All of this is interesting in its own right; proof that there is still a lot of room in which to imagine maps beyond so-called red-dot fever. All of this is extra interesting in light of Apple’s recent announcement to allow developers to define their own map tiles in the next iPhone OS release. All of this super-duper interesting because it is work produced by a team of less than 10 people.

The tools, and increasingly the data, to build the maps we want are bubbling up and becoming easier and more accessible to more people every day. Easier, anyway.

“One of the things that made this tutorial especially interesting for us was our use of Amazon’s EC2 service, the “Elastic Compute Cloud” that provides billed-by-the-hour virtual servers with speedy internet connections and a wide variety of operating system and configuration options. Each participant received a login to a freshly-made EC2 instance (a single server) with code and lesson data already in-place. We walked through the five stages of the tutorial with the group coding along and making their own maps, starting from incomplete initial files and progressing through added layers of complexity.

“Probably the biggest hassle with open source geospatial software is getting the full stack installed and set up, so we’ve gone ahead and made the AMI (Amazon Machine Image, a template for a virtual server) available publicly for anyone to use, along with notes on the process we used to create it.”

Michal Migurski

The Maps From Scratch (MFS) AMI may not be a Leveraged Turn Key Synergistic Do-What-I-Mean Solutions Platform but, really, anything that dulls the hassle and cost of setting up specialized software is a great big step in the right direction. I mention all of this because Clustr, the command-line application we use to derive shapefiles from geotagged photos, has recently been added to the list of tools bundled with the MFS AMI.

Specifically: ami-4d769124.

We’re super excited about this because it means that Clustr is that much easier for people to use. We expressly chose to make Clustr an open-source project to share some of the tools we’ve developed with the community but it has also always had a relatively high barrier to entry. Building and configuring a Unix machine is often more that most people are interested in, let alone compiling big and complicated maths libraries from scratch. Clustr on EC2 is not a magic pony factory but hopefully it will make the application a little friendlier.


Creating and configuring an EC2 account is too involved for this post but there are lots of good resources out there, starting with Amazon’s own documentation. When I’m stuck I usually refer back to Paul Stamatiou’s How To: Getting Started with Amazon EC2.

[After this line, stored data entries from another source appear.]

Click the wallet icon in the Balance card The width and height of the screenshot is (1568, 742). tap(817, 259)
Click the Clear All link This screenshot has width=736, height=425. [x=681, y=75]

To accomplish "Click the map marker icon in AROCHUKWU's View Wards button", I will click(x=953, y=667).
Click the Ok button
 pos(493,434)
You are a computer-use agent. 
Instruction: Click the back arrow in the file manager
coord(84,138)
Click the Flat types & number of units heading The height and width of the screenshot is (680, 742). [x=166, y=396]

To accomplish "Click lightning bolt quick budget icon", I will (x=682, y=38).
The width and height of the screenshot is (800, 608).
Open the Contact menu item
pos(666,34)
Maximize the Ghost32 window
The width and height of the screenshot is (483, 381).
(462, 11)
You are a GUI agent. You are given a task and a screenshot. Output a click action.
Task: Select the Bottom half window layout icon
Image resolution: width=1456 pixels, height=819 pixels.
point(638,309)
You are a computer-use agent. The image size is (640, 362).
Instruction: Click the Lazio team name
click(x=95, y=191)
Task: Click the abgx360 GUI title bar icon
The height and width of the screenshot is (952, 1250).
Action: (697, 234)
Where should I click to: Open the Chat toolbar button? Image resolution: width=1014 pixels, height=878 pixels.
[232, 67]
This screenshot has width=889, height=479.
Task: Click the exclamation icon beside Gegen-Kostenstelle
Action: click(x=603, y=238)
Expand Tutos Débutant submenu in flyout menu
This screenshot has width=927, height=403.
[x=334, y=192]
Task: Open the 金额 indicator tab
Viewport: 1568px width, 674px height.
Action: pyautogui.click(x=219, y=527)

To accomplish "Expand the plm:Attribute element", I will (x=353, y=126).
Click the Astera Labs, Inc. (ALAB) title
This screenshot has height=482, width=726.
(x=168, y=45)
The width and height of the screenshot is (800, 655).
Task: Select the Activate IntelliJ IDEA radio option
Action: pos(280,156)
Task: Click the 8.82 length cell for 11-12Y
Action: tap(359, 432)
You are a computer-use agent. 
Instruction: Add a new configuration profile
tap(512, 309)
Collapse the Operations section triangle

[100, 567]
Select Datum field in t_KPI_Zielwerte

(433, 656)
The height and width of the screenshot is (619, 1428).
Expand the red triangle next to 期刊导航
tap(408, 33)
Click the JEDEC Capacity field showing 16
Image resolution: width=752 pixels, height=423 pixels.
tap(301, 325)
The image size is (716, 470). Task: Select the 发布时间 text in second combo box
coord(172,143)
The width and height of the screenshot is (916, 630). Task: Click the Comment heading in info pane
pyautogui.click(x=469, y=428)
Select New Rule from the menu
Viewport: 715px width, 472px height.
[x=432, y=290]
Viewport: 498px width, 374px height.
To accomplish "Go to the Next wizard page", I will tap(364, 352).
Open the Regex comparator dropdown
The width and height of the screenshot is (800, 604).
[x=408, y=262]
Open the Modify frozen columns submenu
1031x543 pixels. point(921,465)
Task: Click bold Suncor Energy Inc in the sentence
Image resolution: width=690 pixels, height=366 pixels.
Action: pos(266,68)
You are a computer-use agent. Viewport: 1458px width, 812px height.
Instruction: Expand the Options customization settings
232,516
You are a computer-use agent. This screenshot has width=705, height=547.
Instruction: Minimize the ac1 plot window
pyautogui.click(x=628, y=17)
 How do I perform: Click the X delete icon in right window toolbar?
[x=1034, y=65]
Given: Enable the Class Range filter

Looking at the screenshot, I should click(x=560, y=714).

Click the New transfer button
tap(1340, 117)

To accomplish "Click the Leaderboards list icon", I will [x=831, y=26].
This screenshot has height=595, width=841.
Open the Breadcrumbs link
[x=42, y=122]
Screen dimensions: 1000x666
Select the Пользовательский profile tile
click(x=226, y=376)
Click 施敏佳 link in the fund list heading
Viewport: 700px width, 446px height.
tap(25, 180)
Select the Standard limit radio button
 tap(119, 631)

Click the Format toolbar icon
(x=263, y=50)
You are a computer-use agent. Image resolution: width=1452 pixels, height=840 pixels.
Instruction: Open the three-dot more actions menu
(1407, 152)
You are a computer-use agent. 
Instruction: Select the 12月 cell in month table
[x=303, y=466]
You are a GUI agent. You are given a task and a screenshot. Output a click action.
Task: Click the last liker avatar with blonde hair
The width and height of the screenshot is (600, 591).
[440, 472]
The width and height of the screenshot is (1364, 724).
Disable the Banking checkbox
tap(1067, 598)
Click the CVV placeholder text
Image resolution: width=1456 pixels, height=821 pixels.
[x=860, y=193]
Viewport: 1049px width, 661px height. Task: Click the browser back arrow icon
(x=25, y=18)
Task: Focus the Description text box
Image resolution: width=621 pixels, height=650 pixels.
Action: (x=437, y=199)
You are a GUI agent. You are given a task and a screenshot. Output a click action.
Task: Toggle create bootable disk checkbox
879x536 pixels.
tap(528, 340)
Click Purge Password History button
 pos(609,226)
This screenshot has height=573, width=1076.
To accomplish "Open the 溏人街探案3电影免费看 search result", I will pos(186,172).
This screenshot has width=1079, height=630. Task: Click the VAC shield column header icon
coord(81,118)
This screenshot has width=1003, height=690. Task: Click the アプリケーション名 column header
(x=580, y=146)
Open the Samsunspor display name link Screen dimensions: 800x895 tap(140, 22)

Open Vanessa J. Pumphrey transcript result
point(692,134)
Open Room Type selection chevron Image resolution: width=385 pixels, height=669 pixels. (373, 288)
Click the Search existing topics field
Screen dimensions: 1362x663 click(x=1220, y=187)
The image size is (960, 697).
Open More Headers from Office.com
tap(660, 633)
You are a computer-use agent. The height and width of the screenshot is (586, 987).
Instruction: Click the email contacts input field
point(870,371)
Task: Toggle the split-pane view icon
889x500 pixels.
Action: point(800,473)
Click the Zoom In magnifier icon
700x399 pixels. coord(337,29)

Assuming that you familiar using Unix command line tools, let’s also assume that you have gotten all your ducks in a row and are ready to fire up the MFS AMI:

your-computer> ec2-run-instances ami-4d769124 -k example-keypair

your-computer> ec2-describe-instances

At which point, you’ll see something like this:

INSTANCE i-xxxxxxxx ami-4d769124 blah blah blah

i-xxxxxxxx is the unique identifier of your current EC2 session. You will need this to tell Amazon to shut down the server and stop billing you for its use. is the address of your EC2 server on the Internets.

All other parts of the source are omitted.